- _WHAT YOU NEED TO DO_
Output, without any change, the listing below from its opening line up to and including the line with "Open the Печать".
▼
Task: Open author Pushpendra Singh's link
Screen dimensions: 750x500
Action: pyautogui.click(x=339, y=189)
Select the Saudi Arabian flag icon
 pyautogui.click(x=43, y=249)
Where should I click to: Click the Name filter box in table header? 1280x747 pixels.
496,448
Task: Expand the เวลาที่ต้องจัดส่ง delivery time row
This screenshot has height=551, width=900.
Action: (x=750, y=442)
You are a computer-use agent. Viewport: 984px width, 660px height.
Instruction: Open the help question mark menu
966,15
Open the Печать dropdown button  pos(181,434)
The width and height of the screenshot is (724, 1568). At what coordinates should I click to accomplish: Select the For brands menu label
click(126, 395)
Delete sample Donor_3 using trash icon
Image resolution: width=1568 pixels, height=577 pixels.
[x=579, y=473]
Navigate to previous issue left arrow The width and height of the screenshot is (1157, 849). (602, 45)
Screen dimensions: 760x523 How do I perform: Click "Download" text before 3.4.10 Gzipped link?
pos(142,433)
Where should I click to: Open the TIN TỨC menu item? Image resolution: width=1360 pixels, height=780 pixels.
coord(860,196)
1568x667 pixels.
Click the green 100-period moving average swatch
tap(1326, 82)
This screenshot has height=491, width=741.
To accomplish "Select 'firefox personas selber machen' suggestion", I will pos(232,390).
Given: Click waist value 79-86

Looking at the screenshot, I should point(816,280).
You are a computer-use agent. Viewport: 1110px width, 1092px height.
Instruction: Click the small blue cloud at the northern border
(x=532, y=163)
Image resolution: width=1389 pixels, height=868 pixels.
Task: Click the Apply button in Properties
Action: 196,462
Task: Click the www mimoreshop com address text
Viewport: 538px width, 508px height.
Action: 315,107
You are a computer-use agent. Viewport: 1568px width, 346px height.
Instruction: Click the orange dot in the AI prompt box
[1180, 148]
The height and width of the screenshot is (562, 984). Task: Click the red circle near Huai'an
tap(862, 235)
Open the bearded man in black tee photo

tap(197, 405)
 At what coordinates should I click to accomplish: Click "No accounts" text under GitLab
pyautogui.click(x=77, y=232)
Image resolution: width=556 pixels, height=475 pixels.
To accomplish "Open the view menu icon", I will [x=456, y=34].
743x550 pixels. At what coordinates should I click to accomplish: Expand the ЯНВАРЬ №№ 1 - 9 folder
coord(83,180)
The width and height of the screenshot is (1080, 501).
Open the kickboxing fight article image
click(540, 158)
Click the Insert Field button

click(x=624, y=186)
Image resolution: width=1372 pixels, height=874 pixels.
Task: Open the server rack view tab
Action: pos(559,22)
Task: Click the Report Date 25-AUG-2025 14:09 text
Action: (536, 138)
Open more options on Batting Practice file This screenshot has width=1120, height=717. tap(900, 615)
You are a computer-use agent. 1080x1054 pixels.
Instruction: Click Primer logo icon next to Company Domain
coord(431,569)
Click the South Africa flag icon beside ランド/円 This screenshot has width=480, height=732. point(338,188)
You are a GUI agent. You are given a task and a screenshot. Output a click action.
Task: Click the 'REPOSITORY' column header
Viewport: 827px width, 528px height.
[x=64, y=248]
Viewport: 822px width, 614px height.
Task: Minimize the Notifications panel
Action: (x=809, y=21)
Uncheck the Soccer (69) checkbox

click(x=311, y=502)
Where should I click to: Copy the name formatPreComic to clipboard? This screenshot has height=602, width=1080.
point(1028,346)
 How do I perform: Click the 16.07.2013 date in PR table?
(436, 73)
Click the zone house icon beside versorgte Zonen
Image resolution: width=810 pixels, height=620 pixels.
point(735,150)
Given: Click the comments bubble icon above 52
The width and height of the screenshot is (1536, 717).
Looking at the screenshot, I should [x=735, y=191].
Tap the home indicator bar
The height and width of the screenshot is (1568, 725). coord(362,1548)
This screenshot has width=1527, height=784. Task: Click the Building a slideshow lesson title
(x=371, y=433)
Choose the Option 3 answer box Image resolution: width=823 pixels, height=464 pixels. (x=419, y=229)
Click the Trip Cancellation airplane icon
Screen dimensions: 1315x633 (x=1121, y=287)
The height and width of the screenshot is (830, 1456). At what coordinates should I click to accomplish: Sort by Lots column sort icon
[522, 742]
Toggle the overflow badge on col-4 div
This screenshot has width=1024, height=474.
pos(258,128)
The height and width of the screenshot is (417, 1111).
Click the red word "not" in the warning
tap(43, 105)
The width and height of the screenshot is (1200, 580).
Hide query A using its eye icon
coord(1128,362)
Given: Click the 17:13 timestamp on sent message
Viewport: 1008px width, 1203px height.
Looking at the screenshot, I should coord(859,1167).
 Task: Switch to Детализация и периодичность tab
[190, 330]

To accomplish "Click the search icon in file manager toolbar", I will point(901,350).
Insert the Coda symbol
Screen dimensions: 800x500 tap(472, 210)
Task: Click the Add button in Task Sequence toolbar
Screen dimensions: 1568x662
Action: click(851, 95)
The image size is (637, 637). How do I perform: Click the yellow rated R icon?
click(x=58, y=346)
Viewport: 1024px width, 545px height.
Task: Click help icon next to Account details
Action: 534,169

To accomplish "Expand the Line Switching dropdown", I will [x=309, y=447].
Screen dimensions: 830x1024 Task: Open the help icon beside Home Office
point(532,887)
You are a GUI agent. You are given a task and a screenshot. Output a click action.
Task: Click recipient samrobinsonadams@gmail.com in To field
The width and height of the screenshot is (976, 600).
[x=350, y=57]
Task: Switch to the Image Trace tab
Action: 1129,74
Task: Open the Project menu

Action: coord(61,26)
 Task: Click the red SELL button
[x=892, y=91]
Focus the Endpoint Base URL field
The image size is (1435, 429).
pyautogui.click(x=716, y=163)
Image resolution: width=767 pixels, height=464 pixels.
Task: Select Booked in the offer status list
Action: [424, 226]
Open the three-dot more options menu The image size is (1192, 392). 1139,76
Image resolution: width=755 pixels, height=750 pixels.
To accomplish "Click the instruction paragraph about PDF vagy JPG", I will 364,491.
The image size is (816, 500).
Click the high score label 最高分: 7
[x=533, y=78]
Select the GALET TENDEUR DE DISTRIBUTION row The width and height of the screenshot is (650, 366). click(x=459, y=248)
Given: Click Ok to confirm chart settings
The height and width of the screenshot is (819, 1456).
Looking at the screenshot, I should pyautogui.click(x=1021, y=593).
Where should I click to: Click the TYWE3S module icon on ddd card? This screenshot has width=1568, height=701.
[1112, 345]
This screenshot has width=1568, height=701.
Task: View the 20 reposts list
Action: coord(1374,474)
▲
- _ANSWER SECTION_
Task: Open author Pushpendra Singh's link
Screen dimensions: 750x500
Action: pyautogui.click(x=339, y=189)
Select the Saudi Arabian flag icon
 pyautogui.click(x=43, y=249)
Where should I click to: Click the Name filter box in table header? 1280x747 pixels.
496,448
Task: Expand the เวลาที่ต้องจัดส่ง delivery time row
This screenshot has height=551, width=900.
Action: (x=750, y=442)
You are a computer-use agent. Viewport: 984px width, 660px height.
Instruction: Open the help question mark menu
966,15
Open the Печать dropdown button  pos(181,434)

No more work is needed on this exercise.